(WORK ITEM):
In the records that follow, find the line with "Click the browse"; from there, retype every line exactly through the line with "Task: Click the horizontal", which also belongs to the answer.
----
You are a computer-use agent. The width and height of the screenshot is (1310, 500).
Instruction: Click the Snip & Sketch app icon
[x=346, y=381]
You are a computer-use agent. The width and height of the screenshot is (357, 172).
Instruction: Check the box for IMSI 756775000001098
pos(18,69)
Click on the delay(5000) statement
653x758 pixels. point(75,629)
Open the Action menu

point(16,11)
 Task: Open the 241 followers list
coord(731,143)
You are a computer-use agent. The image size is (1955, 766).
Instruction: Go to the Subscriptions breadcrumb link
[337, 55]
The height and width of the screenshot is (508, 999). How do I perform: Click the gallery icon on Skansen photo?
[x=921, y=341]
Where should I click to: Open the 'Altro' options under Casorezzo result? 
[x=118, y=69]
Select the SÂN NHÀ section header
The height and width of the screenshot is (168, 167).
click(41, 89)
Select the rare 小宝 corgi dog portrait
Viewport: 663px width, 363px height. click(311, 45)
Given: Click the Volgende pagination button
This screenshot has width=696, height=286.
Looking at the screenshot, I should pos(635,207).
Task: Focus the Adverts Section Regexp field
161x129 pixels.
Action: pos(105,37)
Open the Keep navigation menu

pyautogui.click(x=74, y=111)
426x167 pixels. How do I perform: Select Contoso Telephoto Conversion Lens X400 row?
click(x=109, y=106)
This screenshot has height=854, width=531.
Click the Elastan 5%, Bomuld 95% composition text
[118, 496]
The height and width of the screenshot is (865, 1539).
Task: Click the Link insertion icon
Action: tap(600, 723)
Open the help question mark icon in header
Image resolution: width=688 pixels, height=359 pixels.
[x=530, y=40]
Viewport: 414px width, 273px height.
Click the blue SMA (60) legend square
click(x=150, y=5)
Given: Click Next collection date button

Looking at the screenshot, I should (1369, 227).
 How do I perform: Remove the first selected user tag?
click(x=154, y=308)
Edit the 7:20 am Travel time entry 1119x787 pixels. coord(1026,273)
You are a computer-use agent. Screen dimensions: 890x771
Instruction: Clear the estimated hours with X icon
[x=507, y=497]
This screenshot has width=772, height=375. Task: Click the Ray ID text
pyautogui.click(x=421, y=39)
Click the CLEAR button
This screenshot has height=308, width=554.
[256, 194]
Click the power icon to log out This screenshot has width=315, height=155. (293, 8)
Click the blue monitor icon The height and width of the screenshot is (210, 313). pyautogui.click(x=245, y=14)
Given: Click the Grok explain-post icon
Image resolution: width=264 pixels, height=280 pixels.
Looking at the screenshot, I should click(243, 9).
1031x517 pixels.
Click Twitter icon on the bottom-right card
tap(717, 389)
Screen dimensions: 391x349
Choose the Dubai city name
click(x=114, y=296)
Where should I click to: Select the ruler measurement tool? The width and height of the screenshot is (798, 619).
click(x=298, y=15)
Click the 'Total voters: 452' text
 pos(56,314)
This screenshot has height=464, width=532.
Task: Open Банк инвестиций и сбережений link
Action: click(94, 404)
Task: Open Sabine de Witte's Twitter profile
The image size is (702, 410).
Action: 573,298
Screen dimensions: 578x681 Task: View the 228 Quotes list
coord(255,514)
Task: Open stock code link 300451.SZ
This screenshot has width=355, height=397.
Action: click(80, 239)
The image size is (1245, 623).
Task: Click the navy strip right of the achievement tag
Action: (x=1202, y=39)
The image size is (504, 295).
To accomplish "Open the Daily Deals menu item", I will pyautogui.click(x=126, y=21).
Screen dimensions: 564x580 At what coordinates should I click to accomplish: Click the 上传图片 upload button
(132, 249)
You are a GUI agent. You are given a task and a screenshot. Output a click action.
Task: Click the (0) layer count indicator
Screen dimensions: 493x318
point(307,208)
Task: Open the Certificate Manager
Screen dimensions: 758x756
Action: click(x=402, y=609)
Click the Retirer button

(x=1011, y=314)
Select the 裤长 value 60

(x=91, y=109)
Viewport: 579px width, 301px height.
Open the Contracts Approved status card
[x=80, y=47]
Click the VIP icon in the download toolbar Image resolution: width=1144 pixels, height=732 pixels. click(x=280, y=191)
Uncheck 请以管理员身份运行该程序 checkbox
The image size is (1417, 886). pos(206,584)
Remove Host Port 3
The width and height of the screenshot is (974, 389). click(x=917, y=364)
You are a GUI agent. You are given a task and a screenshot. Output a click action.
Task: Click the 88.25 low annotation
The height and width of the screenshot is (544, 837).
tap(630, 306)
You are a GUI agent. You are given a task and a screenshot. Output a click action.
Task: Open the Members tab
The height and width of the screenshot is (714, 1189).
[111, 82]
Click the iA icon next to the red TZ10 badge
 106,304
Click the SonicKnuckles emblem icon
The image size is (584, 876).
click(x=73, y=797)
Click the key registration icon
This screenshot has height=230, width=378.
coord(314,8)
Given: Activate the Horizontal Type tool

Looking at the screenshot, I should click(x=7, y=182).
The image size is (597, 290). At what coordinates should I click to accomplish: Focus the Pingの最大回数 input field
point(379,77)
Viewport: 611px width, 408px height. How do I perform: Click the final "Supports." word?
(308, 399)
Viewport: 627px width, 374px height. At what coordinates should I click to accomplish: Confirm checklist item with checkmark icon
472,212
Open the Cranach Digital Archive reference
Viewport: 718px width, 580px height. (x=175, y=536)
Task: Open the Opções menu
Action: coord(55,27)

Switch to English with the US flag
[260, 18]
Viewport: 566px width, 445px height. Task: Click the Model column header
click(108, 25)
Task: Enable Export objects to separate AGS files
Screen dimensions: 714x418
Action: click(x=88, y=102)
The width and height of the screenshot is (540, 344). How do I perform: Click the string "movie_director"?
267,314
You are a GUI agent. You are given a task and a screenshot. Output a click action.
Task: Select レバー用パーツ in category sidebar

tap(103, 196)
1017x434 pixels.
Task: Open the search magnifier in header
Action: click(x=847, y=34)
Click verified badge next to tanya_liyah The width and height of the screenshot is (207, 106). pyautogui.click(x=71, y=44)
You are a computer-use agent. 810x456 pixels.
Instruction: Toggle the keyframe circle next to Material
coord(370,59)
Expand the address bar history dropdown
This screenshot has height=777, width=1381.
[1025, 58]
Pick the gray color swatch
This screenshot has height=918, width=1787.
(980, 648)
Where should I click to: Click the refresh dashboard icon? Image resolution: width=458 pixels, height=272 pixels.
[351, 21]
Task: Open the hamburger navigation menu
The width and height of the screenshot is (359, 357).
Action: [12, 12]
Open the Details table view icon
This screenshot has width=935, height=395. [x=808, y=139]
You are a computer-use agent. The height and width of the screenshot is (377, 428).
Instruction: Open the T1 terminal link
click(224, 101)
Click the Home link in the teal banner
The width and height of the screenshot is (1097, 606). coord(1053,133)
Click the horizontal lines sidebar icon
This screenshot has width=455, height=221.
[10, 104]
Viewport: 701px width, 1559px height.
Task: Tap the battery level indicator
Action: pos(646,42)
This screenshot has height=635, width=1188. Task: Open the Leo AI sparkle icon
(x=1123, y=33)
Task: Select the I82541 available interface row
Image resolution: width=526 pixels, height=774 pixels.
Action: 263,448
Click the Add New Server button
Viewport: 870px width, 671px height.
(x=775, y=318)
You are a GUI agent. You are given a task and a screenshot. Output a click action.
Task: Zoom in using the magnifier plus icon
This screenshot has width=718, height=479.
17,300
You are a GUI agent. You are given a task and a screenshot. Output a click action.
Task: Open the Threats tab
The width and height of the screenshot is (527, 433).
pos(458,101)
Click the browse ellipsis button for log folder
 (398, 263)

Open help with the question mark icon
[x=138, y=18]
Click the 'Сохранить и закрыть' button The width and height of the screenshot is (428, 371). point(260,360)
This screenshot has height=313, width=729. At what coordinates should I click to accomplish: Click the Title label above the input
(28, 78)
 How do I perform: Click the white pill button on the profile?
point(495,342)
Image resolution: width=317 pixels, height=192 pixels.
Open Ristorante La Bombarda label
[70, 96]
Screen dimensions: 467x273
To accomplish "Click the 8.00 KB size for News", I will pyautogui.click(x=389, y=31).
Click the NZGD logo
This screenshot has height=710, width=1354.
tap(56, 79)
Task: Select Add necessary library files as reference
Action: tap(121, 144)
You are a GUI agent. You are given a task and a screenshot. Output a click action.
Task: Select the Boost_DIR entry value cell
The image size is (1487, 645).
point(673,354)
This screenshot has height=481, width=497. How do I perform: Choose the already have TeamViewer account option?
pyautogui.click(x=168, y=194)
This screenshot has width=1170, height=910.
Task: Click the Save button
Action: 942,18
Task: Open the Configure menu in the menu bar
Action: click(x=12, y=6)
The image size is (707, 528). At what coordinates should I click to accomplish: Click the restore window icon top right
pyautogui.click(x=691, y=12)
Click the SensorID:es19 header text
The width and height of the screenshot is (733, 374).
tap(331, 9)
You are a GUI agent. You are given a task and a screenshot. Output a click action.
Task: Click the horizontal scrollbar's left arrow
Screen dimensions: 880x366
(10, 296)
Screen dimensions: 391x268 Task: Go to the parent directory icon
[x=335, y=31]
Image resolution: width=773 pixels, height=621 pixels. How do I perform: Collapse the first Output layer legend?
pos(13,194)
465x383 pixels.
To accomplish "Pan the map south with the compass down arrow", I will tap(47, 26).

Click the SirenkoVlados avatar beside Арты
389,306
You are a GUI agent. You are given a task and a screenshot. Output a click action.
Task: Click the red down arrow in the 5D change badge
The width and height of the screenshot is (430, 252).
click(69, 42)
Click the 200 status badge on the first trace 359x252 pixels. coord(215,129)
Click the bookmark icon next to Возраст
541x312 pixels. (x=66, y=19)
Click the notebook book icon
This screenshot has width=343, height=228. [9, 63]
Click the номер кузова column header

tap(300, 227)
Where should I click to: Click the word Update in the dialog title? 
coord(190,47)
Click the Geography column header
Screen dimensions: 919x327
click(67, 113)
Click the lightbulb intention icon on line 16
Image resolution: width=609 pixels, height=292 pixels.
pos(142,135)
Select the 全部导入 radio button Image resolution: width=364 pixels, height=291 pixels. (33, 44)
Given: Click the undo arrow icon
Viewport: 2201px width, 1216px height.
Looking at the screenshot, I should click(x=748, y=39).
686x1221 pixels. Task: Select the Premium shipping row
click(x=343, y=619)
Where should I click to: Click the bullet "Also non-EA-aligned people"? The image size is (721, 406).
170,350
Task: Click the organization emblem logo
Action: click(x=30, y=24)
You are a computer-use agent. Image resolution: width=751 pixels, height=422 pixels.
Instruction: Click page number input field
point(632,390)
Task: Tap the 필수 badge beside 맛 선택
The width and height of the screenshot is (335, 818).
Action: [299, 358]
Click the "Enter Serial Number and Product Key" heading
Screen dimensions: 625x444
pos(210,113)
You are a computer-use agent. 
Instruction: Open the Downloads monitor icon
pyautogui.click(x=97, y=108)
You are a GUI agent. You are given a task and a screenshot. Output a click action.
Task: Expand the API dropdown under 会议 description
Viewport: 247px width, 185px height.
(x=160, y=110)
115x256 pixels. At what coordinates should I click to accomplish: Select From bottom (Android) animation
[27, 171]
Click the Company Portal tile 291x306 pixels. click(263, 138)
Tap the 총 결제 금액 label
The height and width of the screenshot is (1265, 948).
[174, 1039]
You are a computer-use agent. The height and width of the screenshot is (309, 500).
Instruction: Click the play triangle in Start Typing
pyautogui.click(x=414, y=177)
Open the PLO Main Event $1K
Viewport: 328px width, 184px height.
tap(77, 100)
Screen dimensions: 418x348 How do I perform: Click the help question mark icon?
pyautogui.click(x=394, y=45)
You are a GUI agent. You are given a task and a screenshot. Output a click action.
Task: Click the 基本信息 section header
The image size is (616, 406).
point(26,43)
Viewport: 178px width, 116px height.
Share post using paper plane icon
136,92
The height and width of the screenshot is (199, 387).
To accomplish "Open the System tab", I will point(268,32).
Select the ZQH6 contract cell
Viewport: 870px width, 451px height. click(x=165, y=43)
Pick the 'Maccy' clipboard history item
----
(EXERCISE RESPONSE):
Click the browse ellipsis button for log folder
 (398, 263)

Open help with the question mark icon
[x=138, y=18]
Click the 'Сохранить и закрыть' button The width and height of the screenshot is (428, 371). point(260,360)
This screenshot has height=313, width=729. At what coordinates should I click to accomplish: Click the Title label above the input
(28, 78)
 How do I perform: Click the white pill button on the profile?
point(495,342)
Image resolution: width=317 pixels, height=192 pixels.
Open Ristorante La Bombarda label
[70, 96]
Screen dimensions: 467x273
To accomplish "Click the 8.00 KB size for News", I will pyautogui.click(x=389, y=31).
Click the NZGD logo
This screenshot has height=710, width=1354.
tap(56, 79)
Task: Select Add necessary library files as reference
Action: tap(121, 144)
You are a GUI agent. You are given a task and a screenshot. Output a click action.
Task: Select the Boost_DIR entry value cell
The image size is (1487, 645).
point(673,354)
This screenshot has height=481, width=497. How do I perform: Choose the already have TeamViewer account option?
pyautogui.click(x=168, y=194)
This screenshot has width=1170, height=910.
Task: Click the Save button
Action: 942,18
Task: Open the Configure menu in the menu bar
Action: click(x=12, y=6)
The image size is (707, 528). At what coordinates should I click to accomplish: Click the restore window icon top right
pyautogui.click(x=691, y=12)
Click the SensorID:es19 header text
The width and height of the screenshot is (733, 374).
tap(331, 9)
You are a GUI agent. You are given a task and a screenshot. Output a click action.
Task: Click the horizontal scrollbar's left arrow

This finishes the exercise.